Repeat all the records below word for word, without changing anything.
* * *
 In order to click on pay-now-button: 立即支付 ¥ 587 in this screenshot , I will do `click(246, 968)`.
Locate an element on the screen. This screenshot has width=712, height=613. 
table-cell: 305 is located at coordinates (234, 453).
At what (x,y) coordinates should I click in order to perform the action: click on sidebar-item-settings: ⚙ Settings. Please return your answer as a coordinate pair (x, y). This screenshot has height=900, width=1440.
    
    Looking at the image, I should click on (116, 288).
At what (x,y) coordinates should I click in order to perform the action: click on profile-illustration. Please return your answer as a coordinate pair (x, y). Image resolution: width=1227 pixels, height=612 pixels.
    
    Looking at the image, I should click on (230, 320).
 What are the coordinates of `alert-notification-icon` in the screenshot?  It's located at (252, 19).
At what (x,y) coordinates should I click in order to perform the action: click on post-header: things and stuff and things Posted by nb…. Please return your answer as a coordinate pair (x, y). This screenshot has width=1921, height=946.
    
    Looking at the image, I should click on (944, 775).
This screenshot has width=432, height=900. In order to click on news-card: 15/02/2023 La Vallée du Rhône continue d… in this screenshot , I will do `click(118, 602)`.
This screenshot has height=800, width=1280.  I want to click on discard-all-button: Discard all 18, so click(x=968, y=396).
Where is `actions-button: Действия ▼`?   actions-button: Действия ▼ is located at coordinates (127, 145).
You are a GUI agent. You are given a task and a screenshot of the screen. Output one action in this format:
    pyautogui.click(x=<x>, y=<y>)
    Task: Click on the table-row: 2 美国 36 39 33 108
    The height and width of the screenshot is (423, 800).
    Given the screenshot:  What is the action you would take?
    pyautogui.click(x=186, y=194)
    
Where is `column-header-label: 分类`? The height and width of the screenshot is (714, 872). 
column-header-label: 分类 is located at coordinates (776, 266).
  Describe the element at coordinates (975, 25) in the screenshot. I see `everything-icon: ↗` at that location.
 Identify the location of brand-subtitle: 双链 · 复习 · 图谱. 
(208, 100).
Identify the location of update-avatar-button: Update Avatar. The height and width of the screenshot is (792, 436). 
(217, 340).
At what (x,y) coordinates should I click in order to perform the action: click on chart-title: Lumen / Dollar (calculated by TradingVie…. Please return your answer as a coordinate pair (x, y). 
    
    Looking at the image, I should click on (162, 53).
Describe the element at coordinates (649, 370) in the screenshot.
* * *
◆ RESULT OF THE EXERCISE:
 In order to click on pay-now-button: 立即支付 ¥ 587 in this screenshot , I will do `click(246, 968)`.
Locate an element on the screen. This screenshot has width=712, height=613. 
table-cell: 305 is located at coordinates (234, 453).
At what (x,y) coordinates should I click in order to perform the action: click on sidebar-item-settings: ⚙ Settings. Please return your answer as a coordinate pair (x, y). This screenshot has height=900, width=1440.
    
    Looking at the image, I should click on (116, 288).
At what (x,y) coordinates should I click in order to perform the action: click on profile-illustration. Please return your answer as a coordinate pair (x, y). Image resolution: width=1227 pixels, height=612 pixels.
    
    Looking at the image, I should click on (230, 320).
 What are the coordinates of `alert-notification-icon` in the screenshot?  It's located at (252, 19).
At what (x,y) coordinates should I click in order to perform the action: click on post-header: things and stuff and things Posted by nb…. Please return your answer as a coordinate pair (x, y). This screenshot has width=1921, height=946.
    
    Looking at the image, I should click on (944, 775).
This screenshot has width=432, height=900. In order to click on news-card: 15/02/2023 La Vallée du Rhône continue d… in this screenshot , I will do `click(118, 602)`.
This screenshot has height=800, width=1280.  I want to click on discard-all-button: Discard all 18, so click(x=968, y=396).
Where is `actions-button: Действия ▼`?   actions-button: Действия ▼ is located at coordinates (127, 145).
You are a GUI agent. You are given a task and a screenshot of the screen. Output one action in this format:
    pyautogui.click(x=<x>, y=<y>)
    Task: Click on the table-row: 2 美国 36 39 33 108
    The height and width of the screenshot is (423, 800).
    Given the screenshot:  What is the action you would take?
    pyautogui.click(x=186, y=194)
    
Where is `column-header-label: 分类`? The height and width of the screenshot is (714, 872). 
column-header-label: 分类 is located at coordinates (776, 266).
  Describe the element at coordinates (975, 25) in the screenshot. I see `everything-icon: ↗` at that location.
 Identify the location of brand-subtitle: 双链 · 复习 · 图谱. 
(208, 100).
Identify the location of update-avatar-button: Update Avatar. The height and width of the screenshot is (792, 436). 
(217, 340).
At what (x,y) coordinates should I click in order to perform the action: click on chart-title: Lumen / Dollar (calculated by TradingVie…. Please return your answer as a coordinate pair (x, y). 
    
    Looking at the image, I should click on (162, 53).
Describe the element at coordinates (649, 370) in the screenshot.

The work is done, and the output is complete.